- THE PROBLEM -
If a line in the records below contains the word "computer", copy it out.

- RECORDS FOR THE TASK -
- Opening Delimiter -

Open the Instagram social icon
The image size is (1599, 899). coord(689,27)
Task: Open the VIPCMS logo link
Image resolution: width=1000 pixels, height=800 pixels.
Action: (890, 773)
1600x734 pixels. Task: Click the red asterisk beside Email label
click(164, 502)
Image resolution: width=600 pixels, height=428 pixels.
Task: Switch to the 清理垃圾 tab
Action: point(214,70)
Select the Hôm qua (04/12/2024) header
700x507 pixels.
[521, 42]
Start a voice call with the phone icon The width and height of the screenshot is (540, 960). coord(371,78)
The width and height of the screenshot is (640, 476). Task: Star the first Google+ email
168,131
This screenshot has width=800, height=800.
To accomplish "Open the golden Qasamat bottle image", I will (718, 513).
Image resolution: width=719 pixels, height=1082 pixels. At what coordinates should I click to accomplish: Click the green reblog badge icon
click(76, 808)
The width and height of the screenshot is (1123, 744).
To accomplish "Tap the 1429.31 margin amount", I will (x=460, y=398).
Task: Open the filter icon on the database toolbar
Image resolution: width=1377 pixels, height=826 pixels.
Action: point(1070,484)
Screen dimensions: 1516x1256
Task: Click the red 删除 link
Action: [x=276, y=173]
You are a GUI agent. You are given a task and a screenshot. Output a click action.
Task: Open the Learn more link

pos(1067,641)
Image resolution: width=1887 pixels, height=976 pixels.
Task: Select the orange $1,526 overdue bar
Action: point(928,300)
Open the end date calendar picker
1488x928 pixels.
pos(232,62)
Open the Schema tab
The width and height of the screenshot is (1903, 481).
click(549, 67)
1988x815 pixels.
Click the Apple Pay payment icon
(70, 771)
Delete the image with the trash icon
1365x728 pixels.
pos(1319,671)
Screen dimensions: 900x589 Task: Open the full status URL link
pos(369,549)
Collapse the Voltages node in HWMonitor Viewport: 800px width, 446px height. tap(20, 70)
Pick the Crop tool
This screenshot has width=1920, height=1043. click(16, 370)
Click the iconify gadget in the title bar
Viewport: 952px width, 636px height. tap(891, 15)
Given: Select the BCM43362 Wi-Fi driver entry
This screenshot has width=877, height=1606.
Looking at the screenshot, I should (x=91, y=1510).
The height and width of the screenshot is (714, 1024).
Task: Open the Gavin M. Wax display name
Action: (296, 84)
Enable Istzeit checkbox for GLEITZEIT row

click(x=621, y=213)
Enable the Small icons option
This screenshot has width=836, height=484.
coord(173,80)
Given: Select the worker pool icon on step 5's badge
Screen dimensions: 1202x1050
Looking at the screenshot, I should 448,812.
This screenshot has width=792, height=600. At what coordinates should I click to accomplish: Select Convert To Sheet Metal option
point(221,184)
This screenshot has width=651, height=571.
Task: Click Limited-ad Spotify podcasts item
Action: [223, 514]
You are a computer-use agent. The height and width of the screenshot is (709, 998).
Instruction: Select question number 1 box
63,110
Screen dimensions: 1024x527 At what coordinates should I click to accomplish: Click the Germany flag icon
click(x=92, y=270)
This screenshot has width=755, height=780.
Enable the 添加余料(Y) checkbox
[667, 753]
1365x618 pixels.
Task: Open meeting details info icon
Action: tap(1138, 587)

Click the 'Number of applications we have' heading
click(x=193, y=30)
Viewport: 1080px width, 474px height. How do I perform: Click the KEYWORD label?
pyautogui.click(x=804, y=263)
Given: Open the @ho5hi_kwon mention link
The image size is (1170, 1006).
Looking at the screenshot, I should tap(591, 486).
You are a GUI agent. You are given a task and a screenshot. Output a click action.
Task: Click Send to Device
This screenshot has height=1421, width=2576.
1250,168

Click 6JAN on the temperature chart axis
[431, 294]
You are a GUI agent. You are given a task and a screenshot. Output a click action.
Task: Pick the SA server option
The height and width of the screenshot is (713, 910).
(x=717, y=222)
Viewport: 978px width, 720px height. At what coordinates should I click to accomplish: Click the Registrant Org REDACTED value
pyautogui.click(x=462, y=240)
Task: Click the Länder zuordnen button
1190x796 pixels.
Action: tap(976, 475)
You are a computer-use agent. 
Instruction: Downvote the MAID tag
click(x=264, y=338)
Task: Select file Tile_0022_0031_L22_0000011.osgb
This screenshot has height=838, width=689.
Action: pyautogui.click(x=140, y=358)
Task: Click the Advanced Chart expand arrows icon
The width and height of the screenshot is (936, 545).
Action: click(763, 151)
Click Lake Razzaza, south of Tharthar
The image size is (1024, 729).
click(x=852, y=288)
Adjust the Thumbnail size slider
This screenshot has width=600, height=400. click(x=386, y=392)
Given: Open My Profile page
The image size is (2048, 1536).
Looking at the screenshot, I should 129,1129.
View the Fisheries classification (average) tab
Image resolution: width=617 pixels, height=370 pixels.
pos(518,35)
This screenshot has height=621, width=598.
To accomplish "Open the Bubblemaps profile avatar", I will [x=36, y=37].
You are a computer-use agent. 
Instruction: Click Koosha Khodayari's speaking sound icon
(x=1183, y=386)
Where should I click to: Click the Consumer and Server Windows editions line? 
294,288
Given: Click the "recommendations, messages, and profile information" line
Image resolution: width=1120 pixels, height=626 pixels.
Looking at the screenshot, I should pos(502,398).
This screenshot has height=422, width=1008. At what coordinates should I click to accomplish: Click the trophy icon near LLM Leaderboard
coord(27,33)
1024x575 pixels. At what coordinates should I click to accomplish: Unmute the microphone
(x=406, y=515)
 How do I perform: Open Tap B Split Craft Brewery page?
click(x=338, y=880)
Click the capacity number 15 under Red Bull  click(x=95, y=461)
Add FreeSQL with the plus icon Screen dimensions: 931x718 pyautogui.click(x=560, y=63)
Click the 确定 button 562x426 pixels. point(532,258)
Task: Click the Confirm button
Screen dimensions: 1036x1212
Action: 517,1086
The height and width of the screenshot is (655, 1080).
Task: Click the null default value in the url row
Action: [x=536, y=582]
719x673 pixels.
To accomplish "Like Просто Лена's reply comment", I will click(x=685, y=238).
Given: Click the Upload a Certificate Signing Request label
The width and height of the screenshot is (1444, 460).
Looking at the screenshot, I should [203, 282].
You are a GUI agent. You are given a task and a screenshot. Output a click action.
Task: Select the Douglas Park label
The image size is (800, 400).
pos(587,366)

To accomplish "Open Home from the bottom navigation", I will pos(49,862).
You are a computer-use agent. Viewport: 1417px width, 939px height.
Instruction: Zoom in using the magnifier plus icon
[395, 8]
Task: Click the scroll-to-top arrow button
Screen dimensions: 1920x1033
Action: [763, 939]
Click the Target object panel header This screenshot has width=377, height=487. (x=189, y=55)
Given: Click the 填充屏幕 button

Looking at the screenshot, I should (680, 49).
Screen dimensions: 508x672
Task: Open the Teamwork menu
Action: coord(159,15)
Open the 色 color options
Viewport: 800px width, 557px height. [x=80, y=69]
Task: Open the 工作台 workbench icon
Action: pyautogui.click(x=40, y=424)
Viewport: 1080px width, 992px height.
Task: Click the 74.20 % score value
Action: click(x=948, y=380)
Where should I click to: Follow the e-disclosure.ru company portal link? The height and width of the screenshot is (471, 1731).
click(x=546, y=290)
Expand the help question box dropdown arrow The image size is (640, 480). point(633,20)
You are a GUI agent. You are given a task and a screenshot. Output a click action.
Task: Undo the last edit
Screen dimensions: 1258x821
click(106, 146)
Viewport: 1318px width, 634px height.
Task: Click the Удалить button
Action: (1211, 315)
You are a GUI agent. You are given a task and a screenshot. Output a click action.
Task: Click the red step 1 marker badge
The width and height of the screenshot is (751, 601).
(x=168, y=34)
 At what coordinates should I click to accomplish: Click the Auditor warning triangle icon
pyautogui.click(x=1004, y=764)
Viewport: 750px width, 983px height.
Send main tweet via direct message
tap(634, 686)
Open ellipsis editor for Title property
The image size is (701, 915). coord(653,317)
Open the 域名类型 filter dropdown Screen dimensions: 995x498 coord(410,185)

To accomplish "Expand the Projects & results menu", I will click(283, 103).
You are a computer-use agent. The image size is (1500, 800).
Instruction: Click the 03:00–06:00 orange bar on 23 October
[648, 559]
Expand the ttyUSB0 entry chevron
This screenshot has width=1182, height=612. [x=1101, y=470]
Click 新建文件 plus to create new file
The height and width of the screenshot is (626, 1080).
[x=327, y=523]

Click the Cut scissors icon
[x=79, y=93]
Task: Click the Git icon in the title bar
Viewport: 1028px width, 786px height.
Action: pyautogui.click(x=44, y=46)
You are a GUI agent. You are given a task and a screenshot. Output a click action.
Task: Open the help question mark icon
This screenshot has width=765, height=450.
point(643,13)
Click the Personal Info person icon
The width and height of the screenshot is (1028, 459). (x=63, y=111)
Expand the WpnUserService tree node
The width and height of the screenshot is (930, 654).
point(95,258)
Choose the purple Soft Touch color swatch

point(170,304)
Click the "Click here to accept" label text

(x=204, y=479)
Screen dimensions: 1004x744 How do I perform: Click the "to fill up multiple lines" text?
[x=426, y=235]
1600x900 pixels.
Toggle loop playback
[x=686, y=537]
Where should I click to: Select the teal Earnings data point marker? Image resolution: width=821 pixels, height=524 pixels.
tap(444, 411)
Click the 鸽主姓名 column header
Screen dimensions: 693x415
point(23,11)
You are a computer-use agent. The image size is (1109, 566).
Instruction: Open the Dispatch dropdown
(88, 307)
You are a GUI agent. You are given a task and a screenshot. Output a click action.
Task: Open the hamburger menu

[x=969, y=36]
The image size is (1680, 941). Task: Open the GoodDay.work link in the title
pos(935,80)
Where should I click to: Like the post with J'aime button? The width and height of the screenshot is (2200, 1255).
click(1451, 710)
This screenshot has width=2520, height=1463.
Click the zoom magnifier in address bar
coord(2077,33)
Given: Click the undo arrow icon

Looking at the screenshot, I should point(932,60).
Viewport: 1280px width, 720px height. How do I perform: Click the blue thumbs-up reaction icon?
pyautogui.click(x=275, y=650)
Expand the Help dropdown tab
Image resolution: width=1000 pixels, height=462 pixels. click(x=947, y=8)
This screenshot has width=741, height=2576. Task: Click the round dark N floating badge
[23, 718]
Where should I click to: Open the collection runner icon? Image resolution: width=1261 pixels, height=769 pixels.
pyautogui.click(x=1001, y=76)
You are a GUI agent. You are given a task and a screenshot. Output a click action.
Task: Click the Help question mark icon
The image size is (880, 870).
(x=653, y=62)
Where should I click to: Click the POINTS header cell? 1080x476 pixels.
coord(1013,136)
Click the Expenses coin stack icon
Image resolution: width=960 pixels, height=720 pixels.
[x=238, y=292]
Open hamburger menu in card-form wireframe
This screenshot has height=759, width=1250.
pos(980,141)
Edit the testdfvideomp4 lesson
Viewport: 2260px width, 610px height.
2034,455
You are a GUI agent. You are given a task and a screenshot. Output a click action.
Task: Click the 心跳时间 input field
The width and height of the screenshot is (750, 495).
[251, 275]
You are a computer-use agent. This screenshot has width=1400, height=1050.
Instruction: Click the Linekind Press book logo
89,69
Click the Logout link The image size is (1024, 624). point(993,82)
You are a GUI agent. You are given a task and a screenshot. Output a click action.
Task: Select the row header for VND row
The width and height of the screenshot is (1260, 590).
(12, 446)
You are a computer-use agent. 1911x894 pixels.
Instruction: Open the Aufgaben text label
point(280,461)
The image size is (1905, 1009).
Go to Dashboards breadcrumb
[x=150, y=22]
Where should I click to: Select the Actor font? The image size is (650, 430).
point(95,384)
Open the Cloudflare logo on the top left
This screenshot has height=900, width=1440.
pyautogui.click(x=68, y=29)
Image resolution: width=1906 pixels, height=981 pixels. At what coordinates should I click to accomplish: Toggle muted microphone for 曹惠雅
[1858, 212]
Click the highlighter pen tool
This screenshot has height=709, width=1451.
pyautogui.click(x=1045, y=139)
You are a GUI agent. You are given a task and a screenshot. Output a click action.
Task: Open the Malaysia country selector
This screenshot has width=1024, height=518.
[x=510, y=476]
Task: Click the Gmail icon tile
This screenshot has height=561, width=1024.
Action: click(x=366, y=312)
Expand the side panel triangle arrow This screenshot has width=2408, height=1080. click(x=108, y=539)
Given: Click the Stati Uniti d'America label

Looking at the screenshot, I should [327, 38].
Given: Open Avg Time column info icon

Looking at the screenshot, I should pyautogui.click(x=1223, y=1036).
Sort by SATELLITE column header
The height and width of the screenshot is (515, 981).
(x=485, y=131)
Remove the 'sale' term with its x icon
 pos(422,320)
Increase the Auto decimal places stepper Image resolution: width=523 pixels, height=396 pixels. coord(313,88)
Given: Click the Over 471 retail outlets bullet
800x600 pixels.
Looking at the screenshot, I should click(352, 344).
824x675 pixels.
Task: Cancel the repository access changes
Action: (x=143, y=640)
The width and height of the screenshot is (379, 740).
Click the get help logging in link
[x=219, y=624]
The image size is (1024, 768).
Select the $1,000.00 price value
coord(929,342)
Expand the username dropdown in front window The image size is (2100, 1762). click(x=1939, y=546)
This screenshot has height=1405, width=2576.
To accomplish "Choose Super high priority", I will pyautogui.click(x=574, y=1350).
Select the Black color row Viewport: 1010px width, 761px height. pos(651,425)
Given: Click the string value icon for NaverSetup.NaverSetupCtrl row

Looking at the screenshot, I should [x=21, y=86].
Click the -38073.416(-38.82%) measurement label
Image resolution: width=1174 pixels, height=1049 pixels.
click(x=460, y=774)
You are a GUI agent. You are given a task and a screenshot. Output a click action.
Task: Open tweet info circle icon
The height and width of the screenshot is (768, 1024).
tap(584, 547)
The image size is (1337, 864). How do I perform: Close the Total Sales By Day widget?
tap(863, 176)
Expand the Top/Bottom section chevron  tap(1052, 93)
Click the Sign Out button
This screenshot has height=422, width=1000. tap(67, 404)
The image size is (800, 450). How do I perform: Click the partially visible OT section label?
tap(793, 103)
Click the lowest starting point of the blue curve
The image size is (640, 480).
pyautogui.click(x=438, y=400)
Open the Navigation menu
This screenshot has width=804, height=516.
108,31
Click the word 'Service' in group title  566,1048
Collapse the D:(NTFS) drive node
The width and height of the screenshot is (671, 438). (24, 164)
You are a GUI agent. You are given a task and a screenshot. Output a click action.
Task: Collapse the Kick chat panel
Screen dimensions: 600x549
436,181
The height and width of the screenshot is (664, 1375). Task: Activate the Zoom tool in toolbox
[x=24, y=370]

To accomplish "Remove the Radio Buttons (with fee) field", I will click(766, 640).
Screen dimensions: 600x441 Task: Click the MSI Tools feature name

- Closing Delimiter -

- WRITTEN REPLY -
You are a computer-use agent. The height and width of the screenshot is (709, 998).
You are a computer-use agent. 
You are a computer-use agent. 
You are a computer-use agent. Viewport: 1417px width, 939px height.
You are a computer-use agent. The image size is (1500, 800).
You are a computer-use agent. The image size is (1109, 566).
You are a computer-use agent. This screenshot has width=1400, height=1050.
You are a computer-use agent. 1911x894 pixels.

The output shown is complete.